Check each line of the entries below for the word "team", then report how many have it, with no other words.

• **DATASET EXCERPTS**
++++++++
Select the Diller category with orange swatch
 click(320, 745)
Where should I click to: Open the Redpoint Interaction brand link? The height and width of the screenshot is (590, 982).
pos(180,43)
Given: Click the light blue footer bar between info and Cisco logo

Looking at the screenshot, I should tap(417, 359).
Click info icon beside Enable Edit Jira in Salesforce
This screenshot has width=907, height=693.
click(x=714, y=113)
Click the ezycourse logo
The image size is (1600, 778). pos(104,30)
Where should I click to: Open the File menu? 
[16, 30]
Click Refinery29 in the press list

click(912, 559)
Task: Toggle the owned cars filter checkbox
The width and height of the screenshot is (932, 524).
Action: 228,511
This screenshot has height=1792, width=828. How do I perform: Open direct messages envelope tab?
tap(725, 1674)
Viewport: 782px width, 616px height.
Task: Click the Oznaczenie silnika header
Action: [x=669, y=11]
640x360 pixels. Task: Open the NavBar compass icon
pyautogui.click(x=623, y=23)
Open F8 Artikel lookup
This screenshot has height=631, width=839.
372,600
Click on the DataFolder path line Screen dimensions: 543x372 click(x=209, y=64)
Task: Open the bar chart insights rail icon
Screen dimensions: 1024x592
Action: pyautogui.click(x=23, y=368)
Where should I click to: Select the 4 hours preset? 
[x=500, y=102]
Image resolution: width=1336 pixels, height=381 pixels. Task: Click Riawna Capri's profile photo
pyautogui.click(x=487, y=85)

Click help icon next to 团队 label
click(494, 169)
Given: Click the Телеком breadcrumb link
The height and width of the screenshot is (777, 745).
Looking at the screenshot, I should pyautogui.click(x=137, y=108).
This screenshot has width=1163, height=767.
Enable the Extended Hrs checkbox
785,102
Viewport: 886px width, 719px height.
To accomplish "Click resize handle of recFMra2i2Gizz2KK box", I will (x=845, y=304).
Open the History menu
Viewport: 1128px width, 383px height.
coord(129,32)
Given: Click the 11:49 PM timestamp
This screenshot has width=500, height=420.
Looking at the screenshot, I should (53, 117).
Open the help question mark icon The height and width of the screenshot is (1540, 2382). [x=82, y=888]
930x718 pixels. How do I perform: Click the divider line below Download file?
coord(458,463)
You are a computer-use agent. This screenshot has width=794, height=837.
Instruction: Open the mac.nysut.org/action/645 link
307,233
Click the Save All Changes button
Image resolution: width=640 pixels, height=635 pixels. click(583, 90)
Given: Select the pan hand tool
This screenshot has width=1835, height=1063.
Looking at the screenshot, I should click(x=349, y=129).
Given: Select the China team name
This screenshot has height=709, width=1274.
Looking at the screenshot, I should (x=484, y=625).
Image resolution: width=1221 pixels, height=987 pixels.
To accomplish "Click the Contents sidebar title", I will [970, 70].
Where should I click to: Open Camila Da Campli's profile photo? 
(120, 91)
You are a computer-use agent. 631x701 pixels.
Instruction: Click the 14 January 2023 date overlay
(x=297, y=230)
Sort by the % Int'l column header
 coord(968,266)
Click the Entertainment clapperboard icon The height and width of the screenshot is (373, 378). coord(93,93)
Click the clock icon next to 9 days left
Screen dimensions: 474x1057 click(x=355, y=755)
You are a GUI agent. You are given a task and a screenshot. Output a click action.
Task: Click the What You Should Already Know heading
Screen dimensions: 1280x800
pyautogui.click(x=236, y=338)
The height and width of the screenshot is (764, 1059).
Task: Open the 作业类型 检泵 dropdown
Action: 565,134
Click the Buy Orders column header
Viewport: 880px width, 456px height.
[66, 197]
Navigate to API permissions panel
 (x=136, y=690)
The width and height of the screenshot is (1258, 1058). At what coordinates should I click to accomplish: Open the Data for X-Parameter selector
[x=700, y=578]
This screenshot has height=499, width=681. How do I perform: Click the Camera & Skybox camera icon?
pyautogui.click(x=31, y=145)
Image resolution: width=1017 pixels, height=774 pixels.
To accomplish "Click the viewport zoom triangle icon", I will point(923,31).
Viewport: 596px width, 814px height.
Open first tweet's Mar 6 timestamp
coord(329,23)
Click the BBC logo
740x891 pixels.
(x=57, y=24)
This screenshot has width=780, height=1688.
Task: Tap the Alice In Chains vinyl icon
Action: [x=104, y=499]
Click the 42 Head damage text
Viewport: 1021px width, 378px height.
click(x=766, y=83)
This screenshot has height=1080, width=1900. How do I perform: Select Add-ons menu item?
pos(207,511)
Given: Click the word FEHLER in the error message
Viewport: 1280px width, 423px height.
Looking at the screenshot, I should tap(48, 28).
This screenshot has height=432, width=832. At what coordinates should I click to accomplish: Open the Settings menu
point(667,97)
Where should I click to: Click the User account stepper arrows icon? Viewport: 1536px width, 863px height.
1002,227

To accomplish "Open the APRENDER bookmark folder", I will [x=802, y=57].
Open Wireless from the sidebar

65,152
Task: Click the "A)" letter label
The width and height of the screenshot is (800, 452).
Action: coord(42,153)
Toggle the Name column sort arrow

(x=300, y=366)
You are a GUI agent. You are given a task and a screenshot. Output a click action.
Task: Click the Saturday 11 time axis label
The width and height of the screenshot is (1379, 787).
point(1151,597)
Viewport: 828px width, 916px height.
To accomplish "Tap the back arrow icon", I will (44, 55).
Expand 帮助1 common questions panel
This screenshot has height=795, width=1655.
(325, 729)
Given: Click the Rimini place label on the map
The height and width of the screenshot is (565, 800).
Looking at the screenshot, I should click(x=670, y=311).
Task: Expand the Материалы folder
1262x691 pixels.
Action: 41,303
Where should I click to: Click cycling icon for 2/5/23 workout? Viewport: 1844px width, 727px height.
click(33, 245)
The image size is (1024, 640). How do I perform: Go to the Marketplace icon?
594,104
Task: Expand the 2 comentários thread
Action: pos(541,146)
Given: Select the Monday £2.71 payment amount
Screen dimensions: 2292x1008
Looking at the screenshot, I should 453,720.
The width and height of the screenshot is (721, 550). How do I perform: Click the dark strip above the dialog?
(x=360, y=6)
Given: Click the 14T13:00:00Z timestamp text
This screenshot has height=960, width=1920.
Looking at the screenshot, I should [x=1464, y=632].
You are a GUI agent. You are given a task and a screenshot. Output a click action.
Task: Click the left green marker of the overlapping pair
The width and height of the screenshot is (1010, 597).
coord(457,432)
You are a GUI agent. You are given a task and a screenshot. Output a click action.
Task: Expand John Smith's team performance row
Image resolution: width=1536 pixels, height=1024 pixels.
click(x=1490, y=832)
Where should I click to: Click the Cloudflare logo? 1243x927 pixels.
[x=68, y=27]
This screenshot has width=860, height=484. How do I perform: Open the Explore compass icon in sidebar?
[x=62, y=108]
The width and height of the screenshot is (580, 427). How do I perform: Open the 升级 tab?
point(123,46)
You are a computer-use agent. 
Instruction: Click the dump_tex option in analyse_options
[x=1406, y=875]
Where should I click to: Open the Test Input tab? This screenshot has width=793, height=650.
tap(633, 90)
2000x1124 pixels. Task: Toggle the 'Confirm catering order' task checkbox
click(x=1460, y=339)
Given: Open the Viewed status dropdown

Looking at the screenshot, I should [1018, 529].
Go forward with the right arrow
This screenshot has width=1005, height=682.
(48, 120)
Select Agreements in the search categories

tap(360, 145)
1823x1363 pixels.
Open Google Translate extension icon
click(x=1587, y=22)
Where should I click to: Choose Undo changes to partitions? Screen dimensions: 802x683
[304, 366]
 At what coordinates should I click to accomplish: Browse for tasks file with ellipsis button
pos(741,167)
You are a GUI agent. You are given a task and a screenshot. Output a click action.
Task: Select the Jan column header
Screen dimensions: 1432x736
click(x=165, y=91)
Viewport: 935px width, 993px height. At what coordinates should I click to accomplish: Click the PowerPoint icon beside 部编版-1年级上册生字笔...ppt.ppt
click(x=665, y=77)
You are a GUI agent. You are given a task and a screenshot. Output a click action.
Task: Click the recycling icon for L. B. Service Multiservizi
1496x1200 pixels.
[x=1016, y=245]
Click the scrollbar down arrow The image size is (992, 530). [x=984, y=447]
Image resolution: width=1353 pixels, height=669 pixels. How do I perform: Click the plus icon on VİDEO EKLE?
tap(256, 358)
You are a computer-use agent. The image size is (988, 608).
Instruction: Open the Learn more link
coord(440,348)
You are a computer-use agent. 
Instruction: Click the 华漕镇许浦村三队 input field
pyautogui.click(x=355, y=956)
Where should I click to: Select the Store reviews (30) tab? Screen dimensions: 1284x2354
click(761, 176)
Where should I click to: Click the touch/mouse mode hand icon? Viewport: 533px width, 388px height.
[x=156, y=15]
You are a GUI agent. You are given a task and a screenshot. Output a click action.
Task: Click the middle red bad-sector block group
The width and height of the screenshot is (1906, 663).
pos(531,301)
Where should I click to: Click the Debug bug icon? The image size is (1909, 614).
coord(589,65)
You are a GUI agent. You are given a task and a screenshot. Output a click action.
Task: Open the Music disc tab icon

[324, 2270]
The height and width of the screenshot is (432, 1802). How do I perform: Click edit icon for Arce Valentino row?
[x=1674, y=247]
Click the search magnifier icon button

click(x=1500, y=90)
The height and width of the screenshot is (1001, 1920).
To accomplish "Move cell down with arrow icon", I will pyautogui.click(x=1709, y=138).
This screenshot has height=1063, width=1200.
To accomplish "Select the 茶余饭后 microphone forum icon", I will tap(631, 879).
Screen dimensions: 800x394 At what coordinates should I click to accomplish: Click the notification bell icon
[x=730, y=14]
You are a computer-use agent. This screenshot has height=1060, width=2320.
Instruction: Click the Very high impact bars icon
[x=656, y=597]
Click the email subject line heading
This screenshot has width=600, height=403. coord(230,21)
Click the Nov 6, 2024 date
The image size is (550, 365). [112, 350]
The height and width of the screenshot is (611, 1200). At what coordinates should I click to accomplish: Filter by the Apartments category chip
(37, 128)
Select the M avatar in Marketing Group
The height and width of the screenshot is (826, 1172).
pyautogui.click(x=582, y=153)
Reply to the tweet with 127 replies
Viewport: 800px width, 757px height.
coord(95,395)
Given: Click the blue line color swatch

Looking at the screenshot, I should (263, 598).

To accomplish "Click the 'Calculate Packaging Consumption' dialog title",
++++++++
• **YOUR RESPONSE**
2